Question

Factor.
$$4b^{2}-36b+72$$

Answer

**step1** Identifying the expression

The given expression is $$4b^{2}-36b+72$$. Our goal is to express this as a product of simpler factors.

**step2** Finding the greatest common factor

First, we examine all the terms in the expression: $$4b^2$$, $$-36b$$, and $$72$$. We look for the largest number that divides into all these terms.
Let's look at the numerical parts: 4, 36, and 72.
We can see that:
$$4 = 4 \times 1$$
$$36 = 4 \times 9$$
$$72 = 4 \times 18$$
Since all three numerical parts are divisible by 4, we can factor out 4 from the entire expression.
When we factor out 4, the expression becomes $$4(b^2 - 9b + 18)$$.

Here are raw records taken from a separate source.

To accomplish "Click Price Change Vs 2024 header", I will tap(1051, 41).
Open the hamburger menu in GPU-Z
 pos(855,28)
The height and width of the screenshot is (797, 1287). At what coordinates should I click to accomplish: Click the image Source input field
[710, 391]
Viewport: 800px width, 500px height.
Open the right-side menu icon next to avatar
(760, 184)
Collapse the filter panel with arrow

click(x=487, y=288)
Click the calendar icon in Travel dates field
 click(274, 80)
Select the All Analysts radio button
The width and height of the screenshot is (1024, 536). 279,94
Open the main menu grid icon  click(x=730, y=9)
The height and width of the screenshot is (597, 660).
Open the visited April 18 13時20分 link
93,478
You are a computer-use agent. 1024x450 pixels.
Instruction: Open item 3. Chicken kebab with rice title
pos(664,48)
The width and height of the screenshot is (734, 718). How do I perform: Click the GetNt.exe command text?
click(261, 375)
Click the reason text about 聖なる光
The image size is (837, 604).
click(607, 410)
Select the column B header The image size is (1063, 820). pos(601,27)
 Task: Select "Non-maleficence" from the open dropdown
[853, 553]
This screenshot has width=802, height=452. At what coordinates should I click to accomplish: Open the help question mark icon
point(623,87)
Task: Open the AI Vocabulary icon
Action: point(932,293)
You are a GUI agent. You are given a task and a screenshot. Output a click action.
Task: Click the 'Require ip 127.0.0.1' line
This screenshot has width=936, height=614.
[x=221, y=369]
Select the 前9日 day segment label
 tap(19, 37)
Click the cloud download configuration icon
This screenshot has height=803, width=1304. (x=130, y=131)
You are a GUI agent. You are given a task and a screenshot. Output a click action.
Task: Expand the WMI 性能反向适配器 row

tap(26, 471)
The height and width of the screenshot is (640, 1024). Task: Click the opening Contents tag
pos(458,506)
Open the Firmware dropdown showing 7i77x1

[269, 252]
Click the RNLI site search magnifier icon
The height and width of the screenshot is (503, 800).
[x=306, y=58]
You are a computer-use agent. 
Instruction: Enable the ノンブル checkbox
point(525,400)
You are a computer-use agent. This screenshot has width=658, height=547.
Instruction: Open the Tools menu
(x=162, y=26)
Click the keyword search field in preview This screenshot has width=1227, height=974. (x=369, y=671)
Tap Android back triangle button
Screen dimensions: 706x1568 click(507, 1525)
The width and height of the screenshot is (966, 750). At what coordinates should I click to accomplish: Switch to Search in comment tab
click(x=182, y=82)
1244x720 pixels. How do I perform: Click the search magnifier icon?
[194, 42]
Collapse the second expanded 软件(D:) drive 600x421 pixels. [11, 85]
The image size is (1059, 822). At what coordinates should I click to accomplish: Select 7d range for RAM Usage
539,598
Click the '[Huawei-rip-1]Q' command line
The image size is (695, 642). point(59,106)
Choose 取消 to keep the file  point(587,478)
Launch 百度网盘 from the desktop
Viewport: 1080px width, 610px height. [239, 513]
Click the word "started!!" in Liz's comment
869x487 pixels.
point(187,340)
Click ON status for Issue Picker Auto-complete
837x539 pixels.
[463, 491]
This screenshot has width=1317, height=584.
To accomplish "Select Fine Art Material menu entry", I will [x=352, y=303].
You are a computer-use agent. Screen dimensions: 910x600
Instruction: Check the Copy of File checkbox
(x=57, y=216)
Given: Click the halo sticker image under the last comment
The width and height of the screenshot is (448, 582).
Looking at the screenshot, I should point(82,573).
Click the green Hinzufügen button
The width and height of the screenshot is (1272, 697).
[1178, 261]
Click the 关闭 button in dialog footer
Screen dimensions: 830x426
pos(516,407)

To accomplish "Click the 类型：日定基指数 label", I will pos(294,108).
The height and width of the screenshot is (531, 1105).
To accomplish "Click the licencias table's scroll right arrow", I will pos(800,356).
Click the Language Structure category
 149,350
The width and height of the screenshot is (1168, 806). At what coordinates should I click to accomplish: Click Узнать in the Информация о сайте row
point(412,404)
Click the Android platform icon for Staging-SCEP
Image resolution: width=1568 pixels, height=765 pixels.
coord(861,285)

**step3** Factoring the quadratic trinomial

Next, we need to factor the expression inside the parentheses, which is $$b^2 - 9b + 18$$. This is a type of expression called a trinomial because it has three terms.
To factor this specific type of trinomial, we look for two numbers that satisfy two conditions:
1. When multiplied together, they give the constant term, which is 18.
2. When added together, they give the coefficient of the middle term, which is -9.
Let's consider pairs of integers that multiply to 18:
- 1 and 18 (Their sum is 1 + 18 = 19)
- 2 and 9 (Their sum is 2 + 9 = 11)
- 3 and 6 (Their sum is 3 + 6 = 9)
- -1 and -18 (Their sum is -1 + (-18) = -19)
- -2 and -9 (Their sum is -2 + (-9) = -11)
- -3 and -6 (Their sum is -3 + (-6) = -9)
The pair of numbers that multiply to 18 and add to -9 are -3 and -6.
Therefore, the trinomial $$b^2 - 9b + 18$$ can be factored as $$(b - 3)(b - 6)$$.

**step4** Combining the factors

Finally, we combine the common factor we found in Step 2 with the factored trinomial from Step 3.
The fully factored expression is $$4(b - 3)(b - 6)$$.